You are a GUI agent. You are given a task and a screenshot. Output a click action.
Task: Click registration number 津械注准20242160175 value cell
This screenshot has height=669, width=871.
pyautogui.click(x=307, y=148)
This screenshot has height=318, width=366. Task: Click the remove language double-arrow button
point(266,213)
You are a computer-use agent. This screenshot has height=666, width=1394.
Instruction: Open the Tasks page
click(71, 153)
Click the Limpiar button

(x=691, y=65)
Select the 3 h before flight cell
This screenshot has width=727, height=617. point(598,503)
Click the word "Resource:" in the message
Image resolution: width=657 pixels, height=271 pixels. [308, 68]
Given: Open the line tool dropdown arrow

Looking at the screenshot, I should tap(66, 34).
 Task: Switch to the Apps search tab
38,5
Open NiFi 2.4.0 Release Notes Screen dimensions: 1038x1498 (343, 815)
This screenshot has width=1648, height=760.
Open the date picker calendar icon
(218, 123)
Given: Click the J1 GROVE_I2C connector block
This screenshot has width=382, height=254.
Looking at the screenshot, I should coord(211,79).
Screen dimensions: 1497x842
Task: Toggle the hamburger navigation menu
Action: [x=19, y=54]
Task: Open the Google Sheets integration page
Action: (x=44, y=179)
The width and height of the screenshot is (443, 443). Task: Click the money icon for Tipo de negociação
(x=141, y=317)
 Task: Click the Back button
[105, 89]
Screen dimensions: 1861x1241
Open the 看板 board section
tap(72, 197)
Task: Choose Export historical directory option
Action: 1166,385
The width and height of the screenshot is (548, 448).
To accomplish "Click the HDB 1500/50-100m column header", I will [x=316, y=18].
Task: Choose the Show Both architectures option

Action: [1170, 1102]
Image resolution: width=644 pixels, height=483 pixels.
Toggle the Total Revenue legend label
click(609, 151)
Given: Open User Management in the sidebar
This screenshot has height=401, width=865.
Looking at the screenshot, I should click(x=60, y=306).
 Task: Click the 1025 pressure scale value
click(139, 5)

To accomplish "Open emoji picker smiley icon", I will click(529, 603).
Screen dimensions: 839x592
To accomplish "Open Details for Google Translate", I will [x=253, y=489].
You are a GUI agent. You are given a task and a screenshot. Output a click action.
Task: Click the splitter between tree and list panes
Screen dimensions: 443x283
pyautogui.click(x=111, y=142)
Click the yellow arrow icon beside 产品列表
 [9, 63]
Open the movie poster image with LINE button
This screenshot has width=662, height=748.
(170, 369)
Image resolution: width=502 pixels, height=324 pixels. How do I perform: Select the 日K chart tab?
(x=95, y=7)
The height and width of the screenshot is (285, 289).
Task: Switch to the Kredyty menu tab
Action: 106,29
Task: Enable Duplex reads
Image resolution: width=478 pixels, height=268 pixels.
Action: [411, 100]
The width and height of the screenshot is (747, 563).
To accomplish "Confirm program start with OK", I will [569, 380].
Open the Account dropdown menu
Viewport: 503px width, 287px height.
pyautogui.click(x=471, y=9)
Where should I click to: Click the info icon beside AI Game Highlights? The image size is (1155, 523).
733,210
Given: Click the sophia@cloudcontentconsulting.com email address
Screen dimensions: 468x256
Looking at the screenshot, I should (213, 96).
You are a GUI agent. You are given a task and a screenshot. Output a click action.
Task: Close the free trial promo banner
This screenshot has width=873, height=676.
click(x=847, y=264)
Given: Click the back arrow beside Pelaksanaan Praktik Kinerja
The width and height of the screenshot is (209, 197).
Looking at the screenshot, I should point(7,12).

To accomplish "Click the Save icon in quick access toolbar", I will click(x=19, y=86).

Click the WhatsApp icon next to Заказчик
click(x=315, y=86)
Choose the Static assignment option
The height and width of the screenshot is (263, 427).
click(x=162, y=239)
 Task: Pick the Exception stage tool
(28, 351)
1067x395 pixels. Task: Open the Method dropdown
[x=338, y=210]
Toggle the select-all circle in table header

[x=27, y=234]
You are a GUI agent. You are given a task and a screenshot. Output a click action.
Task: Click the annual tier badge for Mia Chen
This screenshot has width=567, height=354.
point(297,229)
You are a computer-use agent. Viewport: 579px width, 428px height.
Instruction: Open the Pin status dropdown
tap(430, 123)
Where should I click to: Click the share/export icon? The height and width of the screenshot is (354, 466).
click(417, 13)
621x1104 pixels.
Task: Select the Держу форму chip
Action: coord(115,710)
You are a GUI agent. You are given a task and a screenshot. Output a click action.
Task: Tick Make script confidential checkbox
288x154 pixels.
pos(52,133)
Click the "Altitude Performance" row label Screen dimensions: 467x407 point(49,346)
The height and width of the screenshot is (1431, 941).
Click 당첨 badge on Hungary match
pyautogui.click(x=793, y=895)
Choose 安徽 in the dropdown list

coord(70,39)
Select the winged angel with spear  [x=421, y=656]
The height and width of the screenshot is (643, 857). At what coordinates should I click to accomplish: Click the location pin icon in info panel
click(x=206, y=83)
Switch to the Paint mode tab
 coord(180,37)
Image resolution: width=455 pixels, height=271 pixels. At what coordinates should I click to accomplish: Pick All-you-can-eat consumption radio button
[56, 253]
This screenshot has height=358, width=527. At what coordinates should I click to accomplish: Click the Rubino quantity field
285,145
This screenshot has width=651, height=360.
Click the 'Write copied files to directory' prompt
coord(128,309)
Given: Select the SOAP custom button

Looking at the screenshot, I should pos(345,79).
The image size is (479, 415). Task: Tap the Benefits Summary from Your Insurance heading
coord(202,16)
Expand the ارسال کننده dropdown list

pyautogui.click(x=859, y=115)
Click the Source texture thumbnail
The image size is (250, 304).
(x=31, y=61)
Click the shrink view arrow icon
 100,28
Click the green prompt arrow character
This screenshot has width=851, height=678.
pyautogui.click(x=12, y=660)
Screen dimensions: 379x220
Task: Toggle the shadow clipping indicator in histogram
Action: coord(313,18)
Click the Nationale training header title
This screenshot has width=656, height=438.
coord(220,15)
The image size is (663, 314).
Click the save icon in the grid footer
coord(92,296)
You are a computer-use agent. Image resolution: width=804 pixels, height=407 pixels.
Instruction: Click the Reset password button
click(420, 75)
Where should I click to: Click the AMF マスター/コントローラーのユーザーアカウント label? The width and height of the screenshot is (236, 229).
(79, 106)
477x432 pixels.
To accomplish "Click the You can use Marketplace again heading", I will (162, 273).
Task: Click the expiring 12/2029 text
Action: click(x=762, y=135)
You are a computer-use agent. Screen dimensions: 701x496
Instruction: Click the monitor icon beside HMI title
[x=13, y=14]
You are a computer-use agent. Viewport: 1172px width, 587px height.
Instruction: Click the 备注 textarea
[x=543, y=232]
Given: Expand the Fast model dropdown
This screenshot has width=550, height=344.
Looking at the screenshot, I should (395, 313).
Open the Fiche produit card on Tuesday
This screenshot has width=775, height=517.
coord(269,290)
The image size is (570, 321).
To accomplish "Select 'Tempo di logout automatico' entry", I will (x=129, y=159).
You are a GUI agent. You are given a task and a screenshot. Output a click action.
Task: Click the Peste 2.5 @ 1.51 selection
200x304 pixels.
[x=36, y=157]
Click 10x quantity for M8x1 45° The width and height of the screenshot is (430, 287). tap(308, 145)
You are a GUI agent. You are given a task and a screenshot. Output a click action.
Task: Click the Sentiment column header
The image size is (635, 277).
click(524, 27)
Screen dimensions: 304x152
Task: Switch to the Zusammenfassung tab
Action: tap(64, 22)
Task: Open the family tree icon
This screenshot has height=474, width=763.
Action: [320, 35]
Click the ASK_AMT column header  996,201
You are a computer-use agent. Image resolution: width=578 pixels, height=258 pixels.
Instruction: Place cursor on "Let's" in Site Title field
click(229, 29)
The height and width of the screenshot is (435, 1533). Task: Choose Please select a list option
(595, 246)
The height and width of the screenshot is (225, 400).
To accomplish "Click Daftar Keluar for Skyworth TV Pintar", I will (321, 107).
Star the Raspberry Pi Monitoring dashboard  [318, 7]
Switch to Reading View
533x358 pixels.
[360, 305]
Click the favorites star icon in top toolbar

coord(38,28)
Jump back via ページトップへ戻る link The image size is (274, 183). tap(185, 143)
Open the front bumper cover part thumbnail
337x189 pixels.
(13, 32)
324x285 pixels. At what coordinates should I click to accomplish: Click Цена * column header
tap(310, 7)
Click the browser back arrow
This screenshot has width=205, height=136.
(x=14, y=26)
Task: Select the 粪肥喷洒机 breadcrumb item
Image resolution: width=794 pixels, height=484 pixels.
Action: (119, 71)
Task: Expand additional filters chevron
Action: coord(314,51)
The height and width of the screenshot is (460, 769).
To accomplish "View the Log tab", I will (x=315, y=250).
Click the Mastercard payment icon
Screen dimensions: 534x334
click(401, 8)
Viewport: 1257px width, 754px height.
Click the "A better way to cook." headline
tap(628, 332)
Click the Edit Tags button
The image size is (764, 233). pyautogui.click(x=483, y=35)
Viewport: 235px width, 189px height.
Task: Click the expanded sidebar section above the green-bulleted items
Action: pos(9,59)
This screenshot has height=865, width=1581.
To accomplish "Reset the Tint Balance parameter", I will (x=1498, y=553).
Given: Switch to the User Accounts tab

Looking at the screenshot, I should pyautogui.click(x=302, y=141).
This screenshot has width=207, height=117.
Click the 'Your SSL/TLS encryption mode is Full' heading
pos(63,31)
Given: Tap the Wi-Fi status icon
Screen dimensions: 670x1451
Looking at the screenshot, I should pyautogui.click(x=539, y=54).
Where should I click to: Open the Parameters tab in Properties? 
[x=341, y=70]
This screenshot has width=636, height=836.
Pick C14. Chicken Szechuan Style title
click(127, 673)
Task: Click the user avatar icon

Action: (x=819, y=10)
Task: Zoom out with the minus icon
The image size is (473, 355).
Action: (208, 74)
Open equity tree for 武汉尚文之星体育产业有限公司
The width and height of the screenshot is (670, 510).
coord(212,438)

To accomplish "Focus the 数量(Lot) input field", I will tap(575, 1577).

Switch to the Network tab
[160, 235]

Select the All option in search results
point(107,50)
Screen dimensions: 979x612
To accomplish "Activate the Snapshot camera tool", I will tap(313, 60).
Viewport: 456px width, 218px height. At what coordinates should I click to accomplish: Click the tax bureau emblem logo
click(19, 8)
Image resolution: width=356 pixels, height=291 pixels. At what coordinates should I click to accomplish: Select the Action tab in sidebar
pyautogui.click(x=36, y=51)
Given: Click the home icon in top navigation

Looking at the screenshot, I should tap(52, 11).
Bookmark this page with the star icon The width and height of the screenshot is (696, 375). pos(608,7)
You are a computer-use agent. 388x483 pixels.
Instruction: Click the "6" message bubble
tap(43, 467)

__________________________________________________

#### [ASSIGNMENT]
Return the lines above that include the string "computer".

#### [COMPLETED EXERCISE]
You are a computer-use agent. This screenshot has height=666, width=1394.
You are a computer-use agent. Viewport: 579px width, 428px height.
You are a computer-use agent. Image resolution: width=804 pixels, height=407 pixels.
You are a computer-use agent. Screen dimensions: 701x496
You are a computer-use agent. Viewport: 1172px width, 587px height.
You are a computer-use agent. Image resolution: width=578 pixels, height=258 pixels.
You are a computer-use agent. 388x483 pixels.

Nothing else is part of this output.